A CD, or Certificate of Deposit, is issued by a bank to an individual who deposits money with the expectation of earning a higher interest rate than a savings account. The higher rate is offered in exchange for promising to leave the money at the bank for a specified amount of time (typically ranging from thirty days to five years).
Essentially, a CD is a type of savings vehicle where the individual trades easy access to their cash in exchange for a higher interest rate than a standard savings account.
Improving Your Finances
Whether you are saving money for a short-term goal like a down payment on a car/home or a long-term goal like retirement, one of the biggest challenges we all face is inflation. Many are aware of but few people track closely, inflation can erode the purchasing power of your accounts over time which is why it is important to target ways to combat this challenge.
First off, establishing an emergency fund is the primary objective in improving any financial situation. Generally speaking, an emergency fund should maintain three to six months of household expenses. These funds will enable the individual or family to withstand a large unexpected expense or bridge the gap if a family member faces the loss of employment. The emergency fund assets should be maintained in a very safe and liquid account (checking/savings account, Certificate of Deposit, etc.). The purpose of these funds is strictly for an unforeseen emergency and you should focus on accounts that are accessible without a penalty of losing principal value.

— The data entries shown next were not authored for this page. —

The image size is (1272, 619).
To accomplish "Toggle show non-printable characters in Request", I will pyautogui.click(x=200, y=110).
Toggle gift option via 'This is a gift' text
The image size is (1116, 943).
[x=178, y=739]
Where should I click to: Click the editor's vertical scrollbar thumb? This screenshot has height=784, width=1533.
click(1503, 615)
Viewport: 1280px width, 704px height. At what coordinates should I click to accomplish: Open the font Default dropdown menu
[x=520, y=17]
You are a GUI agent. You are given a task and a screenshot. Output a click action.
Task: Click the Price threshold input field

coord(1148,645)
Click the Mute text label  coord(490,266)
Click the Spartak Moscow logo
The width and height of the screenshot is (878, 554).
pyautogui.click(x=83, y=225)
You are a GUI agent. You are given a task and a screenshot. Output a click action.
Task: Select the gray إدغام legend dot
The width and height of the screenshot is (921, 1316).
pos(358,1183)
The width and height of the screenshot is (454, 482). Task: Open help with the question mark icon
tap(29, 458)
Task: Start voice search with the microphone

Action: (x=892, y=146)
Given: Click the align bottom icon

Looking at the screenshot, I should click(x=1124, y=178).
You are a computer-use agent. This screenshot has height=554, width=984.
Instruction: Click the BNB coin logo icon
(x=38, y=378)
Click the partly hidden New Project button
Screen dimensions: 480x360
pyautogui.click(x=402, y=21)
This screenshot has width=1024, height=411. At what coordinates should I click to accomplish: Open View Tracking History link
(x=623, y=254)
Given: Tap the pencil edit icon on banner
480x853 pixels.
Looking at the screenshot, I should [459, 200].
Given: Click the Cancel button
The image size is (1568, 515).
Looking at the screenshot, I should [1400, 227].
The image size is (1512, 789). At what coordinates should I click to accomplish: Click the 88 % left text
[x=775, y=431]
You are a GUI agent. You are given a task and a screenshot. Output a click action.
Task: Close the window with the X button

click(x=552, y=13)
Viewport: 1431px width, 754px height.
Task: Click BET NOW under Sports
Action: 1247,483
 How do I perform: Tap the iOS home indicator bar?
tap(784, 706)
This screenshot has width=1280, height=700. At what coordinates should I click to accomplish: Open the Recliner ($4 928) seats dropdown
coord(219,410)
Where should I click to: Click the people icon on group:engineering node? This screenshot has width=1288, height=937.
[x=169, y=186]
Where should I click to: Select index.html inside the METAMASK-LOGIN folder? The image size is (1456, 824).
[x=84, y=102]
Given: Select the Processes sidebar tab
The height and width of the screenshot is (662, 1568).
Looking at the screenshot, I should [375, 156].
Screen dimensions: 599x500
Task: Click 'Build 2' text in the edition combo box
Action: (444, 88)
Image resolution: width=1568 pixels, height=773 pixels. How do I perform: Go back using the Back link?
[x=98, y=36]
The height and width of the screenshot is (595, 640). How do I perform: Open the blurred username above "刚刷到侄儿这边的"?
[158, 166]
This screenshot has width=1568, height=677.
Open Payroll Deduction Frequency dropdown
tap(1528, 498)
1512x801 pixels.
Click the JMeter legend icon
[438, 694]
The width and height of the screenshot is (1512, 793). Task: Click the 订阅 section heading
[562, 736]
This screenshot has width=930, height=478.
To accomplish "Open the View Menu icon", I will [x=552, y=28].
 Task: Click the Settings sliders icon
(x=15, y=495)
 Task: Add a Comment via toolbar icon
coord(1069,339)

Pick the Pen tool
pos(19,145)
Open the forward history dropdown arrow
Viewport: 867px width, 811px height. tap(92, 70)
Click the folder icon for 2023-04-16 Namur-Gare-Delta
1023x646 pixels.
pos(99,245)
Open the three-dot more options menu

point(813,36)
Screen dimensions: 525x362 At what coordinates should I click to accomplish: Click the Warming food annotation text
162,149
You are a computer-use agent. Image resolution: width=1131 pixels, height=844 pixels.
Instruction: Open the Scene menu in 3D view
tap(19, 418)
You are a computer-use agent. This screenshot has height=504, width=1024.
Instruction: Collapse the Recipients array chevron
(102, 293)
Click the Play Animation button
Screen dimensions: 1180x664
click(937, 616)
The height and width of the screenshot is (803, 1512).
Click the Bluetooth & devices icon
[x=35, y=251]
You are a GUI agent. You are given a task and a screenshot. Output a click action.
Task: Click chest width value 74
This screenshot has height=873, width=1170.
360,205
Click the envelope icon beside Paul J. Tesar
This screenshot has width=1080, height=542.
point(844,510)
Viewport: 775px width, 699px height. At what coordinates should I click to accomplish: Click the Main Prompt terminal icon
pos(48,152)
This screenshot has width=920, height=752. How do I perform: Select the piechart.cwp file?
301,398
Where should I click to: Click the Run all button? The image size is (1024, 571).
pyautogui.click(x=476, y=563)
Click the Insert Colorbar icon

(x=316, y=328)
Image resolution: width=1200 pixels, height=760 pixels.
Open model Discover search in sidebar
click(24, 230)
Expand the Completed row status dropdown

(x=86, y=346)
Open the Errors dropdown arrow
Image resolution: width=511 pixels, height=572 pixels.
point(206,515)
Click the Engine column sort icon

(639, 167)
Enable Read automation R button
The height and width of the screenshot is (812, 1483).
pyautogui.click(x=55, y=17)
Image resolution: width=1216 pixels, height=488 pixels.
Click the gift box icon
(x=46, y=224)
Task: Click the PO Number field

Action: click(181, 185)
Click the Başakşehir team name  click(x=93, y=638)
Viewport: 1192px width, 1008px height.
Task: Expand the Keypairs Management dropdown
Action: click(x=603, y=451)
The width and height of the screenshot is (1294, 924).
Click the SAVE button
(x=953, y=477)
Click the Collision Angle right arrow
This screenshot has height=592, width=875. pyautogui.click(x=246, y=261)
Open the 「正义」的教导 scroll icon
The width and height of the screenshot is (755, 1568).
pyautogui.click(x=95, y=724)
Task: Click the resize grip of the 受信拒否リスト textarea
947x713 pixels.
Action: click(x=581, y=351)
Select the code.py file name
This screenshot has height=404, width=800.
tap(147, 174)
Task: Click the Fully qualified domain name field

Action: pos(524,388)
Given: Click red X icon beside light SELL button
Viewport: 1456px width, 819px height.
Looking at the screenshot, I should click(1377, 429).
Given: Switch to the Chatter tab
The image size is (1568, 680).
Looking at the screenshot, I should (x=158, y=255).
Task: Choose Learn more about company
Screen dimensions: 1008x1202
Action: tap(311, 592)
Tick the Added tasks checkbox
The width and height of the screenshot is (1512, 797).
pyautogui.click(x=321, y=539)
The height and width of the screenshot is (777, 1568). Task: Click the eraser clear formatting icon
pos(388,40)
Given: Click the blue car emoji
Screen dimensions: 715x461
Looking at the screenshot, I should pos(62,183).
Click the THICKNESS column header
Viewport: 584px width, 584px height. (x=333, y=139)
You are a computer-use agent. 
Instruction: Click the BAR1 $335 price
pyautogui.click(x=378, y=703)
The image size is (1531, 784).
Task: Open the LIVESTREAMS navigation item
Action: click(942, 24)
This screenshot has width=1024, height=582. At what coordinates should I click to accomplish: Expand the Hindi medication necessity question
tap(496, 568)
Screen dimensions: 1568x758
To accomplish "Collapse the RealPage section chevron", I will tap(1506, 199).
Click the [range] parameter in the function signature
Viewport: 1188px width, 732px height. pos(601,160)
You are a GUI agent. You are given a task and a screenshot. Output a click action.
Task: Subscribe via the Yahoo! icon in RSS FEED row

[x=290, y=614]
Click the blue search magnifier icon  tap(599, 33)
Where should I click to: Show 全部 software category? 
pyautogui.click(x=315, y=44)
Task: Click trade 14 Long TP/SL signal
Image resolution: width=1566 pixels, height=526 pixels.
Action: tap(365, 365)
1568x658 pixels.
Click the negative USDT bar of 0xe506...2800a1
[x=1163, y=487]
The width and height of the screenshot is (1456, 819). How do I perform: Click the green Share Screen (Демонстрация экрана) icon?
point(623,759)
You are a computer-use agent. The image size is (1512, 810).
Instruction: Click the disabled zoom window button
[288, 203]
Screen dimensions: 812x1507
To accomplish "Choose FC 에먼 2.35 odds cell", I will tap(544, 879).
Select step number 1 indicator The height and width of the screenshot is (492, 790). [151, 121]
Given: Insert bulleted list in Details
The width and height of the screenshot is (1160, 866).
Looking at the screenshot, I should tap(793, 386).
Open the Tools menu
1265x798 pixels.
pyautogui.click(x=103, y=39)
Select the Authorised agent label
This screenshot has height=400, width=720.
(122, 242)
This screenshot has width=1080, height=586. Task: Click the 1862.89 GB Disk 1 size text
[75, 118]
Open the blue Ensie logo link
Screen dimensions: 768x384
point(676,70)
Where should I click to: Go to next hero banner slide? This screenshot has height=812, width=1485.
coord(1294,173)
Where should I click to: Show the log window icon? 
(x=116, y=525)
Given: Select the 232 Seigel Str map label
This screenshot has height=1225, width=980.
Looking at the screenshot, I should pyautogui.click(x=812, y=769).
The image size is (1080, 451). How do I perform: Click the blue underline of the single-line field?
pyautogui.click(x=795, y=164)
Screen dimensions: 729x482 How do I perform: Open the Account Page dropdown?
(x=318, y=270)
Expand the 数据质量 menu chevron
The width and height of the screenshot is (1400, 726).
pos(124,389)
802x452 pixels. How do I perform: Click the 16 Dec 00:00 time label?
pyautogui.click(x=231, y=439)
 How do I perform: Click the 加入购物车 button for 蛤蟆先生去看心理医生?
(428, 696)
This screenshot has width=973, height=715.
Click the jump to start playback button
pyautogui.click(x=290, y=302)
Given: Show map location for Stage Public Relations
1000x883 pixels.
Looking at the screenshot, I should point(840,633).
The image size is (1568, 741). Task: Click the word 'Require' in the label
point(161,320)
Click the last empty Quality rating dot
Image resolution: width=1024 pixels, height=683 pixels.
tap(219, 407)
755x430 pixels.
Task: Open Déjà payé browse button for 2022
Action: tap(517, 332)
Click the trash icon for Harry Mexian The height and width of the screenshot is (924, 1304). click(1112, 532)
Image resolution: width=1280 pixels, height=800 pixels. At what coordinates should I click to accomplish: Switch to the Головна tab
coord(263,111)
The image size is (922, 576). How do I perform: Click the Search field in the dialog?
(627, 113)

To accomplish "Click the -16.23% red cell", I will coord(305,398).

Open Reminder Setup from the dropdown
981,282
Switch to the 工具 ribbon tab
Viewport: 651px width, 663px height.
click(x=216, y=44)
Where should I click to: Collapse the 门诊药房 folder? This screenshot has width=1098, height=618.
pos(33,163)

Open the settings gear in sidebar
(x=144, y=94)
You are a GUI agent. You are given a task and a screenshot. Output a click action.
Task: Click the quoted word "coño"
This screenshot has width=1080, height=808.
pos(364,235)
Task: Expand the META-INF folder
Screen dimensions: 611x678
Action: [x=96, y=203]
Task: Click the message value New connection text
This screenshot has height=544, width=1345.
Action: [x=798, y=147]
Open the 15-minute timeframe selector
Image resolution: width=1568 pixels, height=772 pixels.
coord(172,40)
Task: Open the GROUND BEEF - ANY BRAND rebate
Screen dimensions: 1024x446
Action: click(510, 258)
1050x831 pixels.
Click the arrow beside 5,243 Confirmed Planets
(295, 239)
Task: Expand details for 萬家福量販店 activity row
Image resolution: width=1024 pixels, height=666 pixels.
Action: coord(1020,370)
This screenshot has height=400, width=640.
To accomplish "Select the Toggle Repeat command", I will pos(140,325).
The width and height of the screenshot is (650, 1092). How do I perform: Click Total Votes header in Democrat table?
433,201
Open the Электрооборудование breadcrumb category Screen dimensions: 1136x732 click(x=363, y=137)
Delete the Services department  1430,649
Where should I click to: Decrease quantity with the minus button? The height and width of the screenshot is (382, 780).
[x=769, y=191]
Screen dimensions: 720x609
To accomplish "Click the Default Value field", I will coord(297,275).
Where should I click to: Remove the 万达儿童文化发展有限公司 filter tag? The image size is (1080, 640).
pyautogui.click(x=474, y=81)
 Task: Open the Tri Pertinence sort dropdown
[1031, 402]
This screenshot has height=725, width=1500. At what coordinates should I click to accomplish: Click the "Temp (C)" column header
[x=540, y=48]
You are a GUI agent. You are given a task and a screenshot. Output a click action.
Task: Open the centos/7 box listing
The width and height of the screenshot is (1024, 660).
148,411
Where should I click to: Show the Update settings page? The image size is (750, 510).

As mentioned, inflation wreaks havoc on idle cash over long periods of time. As an emergency fund grows, finding ways to keep pace with inflation is key. While a checking or savings account might not offer this opportunity, a CD may be a viable option. Since the financial crisis in 2008, inflation has been extremely low and maintaining high levels of cash in a checking or savings account has not been problematic; however, forecasts are predicting a 2% or higher rate of inflation through the year 2020. This means that idle cash will begin to lose purchasing power more rapidly than we have seen recently.
Whether an individual is an ultra-conservative long-term investor or saving for a short-term goal with expectations of a high degree of principal safety, purchasing a CD may be the right answer. In addition, CD’s provide FDIC insurance (subject to limitations) and promise a specific interest rate over a specified period of time.
Outstanding short-term debt should be considered in this process. Purchasing a CD offering 2% may keep pace with inflation but likely is dramatically lower than the interest rate being charged on a credit card balance. Weighing these options is an important part of determining whether or not a CD makes the most sense for your personal situation.